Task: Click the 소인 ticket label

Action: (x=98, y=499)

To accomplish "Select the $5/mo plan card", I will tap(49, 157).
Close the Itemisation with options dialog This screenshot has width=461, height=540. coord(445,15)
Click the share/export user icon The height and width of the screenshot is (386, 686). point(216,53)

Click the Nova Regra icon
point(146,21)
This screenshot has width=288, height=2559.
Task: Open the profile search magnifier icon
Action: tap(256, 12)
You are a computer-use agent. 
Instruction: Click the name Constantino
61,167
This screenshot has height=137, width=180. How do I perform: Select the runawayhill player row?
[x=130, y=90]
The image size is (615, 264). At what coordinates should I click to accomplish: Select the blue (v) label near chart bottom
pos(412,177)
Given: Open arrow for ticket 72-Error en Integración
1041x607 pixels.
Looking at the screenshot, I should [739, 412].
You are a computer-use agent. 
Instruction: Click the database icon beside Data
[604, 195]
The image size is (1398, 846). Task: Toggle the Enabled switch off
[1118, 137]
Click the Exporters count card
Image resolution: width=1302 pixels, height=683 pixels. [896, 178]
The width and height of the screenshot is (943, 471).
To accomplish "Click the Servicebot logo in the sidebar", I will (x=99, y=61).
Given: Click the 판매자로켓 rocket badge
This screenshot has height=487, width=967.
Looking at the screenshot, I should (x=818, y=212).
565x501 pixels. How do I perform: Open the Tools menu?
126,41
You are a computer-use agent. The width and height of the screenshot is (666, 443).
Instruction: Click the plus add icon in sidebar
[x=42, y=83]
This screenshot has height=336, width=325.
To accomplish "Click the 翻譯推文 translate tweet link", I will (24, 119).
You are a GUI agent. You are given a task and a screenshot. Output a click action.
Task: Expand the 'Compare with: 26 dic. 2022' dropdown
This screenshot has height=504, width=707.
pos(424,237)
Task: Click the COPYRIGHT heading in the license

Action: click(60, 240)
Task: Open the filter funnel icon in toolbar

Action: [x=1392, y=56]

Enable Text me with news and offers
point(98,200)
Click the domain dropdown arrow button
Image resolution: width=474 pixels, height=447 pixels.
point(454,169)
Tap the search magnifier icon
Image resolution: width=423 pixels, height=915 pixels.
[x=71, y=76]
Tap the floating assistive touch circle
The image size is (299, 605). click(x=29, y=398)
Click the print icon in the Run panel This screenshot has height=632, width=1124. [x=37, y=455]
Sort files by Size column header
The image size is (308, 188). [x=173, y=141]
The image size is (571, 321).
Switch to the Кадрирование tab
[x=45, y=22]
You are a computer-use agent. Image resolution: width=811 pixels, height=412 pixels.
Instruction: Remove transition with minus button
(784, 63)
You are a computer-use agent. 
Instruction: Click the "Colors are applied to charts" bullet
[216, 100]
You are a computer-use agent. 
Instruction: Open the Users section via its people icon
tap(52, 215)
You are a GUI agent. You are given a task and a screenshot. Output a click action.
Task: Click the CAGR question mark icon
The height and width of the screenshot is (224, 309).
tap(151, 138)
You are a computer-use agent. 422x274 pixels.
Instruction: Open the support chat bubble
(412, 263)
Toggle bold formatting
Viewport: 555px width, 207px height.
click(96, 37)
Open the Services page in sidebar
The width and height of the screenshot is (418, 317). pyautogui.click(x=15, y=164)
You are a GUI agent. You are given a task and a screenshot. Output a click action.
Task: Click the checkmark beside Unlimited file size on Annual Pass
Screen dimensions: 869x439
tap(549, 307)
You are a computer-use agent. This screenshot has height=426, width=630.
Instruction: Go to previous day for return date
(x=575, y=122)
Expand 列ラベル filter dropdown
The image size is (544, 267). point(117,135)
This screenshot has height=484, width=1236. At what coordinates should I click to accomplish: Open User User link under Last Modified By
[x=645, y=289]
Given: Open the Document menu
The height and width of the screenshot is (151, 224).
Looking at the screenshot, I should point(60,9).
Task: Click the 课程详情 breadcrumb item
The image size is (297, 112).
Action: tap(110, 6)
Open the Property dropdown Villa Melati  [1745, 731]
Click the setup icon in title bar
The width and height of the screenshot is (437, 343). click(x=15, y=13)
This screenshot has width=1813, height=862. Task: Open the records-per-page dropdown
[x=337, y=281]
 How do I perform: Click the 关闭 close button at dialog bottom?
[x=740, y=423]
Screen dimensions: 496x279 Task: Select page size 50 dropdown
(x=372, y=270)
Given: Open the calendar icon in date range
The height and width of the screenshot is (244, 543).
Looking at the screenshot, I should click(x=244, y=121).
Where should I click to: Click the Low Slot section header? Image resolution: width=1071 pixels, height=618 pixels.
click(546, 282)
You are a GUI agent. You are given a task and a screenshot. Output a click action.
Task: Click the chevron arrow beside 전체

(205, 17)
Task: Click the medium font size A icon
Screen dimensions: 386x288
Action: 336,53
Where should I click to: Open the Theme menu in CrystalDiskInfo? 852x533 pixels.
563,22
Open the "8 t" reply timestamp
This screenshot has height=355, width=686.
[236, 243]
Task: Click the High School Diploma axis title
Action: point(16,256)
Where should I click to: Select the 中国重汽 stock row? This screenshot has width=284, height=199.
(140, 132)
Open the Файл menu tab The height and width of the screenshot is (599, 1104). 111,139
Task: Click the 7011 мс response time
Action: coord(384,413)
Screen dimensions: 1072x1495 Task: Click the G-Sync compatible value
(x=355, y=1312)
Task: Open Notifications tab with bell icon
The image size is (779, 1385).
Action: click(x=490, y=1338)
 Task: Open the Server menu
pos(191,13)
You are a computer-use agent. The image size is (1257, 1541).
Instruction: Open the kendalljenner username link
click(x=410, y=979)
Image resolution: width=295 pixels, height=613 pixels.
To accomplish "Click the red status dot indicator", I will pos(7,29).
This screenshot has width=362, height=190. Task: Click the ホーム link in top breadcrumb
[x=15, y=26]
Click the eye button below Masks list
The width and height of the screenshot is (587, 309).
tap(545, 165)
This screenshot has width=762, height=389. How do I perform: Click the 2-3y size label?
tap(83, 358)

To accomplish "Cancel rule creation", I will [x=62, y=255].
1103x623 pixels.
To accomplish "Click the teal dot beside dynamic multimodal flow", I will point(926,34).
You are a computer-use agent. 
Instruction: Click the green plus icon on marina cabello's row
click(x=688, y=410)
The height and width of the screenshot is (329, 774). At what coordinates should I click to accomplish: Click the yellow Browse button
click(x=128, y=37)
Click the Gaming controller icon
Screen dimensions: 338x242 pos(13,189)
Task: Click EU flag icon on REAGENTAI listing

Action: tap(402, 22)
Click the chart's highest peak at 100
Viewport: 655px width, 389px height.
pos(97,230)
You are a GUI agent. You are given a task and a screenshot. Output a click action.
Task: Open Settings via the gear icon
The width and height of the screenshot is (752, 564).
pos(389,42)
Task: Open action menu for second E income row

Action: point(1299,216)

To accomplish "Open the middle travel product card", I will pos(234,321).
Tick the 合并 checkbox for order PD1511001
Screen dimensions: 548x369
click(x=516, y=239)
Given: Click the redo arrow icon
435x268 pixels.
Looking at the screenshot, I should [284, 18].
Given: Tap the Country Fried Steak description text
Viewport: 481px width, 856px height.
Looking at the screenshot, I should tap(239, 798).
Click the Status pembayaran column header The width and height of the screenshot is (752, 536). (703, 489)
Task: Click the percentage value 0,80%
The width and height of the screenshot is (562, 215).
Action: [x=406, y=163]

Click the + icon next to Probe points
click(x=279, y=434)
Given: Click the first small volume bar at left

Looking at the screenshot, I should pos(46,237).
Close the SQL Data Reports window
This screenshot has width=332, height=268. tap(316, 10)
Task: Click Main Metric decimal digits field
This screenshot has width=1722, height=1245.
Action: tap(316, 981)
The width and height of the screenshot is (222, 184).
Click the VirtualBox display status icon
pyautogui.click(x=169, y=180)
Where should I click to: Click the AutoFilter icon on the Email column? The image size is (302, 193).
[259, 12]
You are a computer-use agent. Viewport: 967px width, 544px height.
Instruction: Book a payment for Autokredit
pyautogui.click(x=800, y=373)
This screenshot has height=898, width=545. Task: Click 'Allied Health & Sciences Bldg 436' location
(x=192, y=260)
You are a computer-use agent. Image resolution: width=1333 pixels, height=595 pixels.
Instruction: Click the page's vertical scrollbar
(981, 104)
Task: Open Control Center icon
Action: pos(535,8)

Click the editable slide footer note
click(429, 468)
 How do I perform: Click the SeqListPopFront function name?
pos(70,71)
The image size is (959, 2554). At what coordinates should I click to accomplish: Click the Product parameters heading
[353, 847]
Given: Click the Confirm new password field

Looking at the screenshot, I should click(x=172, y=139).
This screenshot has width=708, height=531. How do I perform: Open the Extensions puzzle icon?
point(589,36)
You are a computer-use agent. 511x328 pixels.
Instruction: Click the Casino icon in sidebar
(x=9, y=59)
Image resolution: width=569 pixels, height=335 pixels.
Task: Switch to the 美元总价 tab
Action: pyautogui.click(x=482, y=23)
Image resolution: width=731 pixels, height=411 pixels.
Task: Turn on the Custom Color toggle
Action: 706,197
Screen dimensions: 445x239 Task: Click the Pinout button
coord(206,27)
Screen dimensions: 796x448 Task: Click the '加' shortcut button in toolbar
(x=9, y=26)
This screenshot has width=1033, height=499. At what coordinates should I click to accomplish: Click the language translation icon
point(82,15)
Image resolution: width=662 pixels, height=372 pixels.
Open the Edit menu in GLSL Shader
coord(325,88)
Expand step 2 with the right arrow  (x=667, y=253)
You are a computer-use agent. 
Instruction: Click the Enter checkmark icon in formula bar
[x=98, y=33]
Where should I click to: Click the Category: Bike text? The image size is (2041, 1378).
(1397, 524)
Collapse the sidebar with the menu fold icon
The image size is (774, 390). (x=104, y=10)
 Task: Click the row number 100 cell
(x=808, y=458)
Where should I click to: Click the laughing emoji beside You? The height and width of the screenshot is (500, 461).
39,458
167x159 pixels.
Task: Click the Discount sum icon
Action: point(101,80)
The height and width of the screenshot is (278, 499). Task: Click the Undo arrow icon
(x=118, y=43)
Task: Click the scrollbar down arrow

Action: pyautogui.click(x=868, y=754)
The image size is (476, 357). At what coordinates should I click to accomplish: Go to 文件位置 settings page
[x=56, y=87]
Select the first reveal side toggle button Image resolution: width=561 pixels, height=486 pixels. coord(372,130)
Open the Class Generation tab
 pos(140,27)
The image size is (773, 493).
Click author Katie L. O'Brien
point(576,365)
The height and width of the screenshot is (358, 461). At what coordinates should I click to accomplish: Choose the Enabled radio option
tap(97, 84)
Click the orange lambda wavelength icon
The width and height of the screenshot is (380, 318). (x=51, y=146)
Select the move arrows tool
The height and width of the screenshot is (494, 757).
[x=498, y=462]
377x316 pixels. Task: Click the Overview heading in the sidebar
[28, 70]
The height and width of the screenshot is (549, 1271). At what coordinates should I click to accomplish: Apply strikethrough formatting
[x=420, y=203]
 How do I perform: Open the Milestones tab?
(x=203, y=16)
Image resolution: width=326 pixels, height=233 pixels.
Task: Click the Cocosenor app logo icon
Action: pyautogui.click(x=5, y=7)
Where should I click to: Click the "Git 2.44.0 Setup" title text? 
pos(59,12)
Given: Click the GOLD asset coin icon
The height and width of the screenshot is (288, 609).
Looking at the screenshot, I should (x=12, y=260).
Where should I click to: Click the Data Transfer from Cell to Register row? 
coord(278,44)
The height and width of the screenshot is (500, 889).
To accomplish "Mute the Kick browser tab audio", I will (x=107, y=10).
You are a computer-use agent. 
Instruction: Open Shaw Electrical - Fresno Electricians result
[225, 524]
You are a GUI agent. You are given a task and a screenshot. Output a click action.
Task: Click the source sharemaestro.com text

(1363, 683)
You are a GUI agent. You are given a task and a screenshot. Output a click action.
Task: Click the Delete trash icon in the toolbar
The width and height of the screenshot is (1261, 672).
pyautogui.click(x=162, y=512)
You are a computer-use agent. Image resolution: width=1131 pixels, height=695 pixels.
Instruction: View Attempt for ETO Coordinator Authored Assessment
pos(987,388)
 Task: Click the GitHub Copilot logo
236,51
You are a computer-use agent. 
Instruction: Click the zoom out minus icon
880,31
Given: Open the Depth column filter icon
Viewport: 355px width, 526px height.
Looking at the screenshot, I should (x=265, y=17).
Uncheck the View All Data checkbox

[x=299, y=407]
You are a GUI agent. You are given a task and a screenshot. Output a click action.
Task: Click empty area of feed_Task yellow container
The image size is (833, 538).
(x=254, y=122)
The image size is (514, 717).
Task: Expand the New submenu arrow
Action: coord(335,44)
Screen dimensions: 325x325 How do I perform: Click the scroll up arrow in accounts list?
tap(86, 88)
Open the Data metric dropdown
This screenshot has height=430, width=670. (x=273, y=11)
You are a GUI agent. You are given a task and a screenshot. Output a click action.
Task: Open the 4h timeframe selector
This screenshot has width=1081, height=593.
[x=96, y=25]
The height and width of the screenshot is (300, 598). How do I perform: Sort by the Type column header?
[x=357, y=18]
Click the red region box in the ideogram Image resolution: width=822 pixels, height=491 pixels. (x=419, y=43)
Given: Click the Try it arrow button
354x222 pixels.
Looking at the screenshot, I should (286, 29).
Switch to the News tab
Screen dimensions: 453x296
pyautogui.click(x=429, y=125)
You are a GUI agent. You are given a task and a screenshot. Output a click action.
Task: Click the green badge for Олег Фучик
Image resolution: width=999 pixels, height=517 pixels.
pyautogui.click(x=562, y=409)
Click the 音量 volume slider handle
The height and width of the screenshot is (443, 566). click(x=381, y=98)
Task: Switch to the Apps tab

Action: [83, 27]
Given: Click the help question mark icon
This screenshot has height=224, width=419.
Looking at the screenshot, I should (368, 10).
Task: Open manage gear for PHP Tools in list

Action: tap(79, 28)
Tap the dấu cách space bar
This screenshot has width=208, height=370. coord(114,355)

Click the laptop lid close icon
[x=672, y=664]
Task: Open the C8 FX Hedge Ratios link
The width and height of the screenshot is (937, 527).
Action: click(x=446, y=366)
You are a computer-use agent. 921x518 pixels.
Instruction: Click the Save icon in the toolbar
=-=-=
Rewrite everything from the line containing "Click the share/export" down to the line containing "[x=130, y=90]", replacing "player row" with "player entry" and leaving all else unchanged.

OUTPUT OF THE EXERCISE
Click the share/export user icon The height and width of the screenshot is (386, 686). point(216,53)

Click the Nova Regra icon
point(146,21)
This screenshot has width=288, height=2559.
Task: Open the profile search magnifier icon
Action: tap(256, 12)
You are a computer-use agent. 
Instruction: Click the name Constantino
61,167
This screenshot has height=137, width=180. How do I perform: Select the runawayhill player entry?
[x=130, y=90]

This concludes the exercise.